Daneben spielt Wachstumskapital eine Rolle, bei dem Unternehmen Kapital für Expansion oder strategische Weiterentwicklung erhalten. Venture Capital konzentriert sich dagegen auf junge Unternehmen mit innovativen Geschäftsmodellen.
Welche Strategie ein Fonds verfolgt, beeinflusst Risiko, Kapitalbindung und mögliche Rendite. Eine pauschale Betrachtung von Private Equity greift daher zu kurz.
Qualitätsunterschiede zwischen Beteiligungsgesellschaften und Fonds
Private Equity ist kein breit replizierbarer Markt wie ein Aktienindex. Es existiert keine marktweite Abbildung, die ein standardisiertes Investment ermöglicht. Die Unterschiede zwischen einzelnen Private-Equity-Fonds sind erheblich.
Erfolgreiche Anbieter sind häufig nur einem begrenzten Kreis von Investoren zugänglich. In vielen Fällen wählen Fonds ihre Kapitalgeber gezielt aus. Eine Investition in „irgendeinen“ Fonds genügt daher nicht.
Entscheidend ist, ob ein Investor die Qualität eines Fonds, die Erfahrung des Managements, die Due-Diligence-Prozesse sowie die Ausrichtung innerhalb der jeweiligen Branche beurteilen kann. Die Studie des Research Institute zeigt eine große Spannweite der Ergebnisse. Auswahlkompetenz und strukturelle Begleitung der Fondsmanager sind daher zentrale Voraussetzungen.
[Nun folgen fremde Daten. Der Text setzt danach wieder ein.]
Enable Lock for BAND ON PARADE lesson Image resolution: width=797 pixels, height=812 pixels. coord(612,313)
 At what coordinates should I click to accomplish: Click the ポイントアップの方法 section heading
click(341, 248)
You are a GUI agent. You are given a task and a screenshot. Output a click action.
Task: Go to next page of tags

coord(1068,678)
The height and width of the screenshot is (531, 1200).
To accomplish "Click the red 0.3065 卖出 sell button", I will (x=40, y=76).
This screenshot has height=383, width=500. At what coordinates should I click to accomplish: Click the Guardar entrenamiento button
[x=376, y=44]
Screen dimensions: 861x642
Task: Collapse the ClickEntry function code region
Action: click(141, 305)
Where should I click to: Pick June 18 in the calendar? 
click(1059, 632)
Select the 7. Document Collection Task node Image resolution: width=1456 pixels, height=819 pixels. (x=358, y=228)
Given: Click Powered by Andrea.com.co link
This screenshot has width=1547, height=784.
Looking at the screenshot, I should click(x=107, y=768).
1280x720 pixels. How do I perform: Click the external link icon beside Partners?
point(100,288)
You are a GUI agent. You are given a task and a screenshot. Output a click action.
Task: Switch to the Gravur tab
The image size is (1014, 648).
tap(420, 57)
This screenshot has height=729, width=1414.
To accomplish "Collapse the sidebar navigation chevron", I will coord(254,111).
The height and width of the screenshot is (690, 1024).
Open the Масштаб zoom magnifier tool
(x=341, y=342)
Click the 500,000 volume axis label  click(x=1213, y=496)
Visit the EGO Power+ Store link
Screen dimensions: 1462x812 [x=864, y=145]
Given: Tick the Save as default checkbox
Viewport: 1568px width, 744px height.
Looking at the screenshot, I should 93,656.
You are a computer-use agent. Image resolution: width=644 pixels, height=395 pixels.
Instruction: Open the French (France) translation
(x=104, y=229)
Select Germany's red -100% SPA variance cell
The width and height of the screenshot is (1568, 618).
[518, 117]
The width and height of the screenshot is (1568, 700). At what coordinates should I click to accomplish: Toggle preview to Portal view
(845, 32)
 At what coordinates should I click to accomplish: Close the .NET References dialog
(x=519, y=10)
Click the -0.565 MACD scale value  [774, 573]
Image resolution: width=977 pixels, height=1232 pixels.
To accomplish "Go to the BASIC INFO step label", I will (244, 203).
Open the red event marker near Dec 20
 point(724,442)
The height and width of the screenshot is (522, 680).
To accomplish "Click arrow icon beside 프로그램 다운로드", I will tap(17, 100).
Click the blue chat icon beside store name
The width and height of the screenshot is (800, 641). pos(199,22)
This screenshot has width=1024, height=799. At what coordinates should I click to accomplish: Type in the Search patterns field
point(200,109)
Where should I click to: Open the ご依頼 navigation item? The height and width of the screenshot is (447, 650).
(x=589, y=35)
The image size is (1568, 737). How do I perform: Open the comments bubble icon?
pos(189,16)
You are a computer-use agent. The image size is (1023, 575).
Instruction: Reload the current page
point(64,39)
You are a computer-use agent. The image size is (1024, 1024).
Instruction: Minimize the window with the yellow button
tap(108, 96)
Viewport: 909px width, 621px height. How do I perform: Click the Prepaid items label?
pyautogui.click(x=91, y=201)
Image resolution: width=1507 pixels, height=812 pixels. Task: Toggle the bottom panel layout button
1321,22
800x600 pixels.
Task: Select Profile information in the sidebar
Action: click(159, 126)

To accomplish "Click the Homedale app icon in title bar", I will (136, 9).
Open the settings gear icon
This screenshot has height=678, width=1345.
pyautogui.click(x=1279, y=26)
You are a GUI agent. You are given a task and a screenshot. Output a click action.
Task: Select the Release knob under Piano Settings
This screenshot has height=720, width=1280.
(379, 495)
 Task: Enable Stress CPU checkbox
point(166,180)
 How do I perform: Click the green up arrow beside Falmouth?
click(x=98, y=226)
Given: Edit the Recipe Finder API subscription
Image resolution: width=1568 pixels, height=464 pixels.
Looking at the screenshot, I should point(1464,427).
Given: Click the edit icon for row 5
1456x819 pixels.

Welche Rendite Private Equity leisten kann – und welche nicht
Private Equity ist keine automatische Renditemaschine. Aussagen wie „Private Equity schlägt Aktien“ lassen Unterschiede in Liquidität, Risiko, Bewertungsmethodik und Kapitalbindung außer Acht. Renditevergleiche mit börsennotierten Märkten sind nur eingeschränkt möglich.
Private Equity bedeutet, an unternehmerischen Prozessen teilzuhaben – nicht, eine Abkürzung zu höherer Rendite zu suchen. Die Anlageklasse ist stark von Struktur, Strategie und Qualität der jeweiligen Beteiligung abhängig.
Fazit: Private Equity als ergänzende Anlageklasse
Private Equity kann im Gesamtvermögen eine ergänzende Rolle spielen – als Zugang zu unternehmerischer Wertschöpfung außerhalb der Börsen. Entscheidend ist die Einbettung in die Gesamtstruktur des Vermögens.
Private Equity eignet sich nicht als Ersatz für liquide Aktienanlagen, sondern allenfalls als bewusst gewählte Beimischung. Die Anlageform verlangt Geduld, Planungssicherheit, ausreichendes freies Kapital und ein Verständnis für ihre Besonderheiten.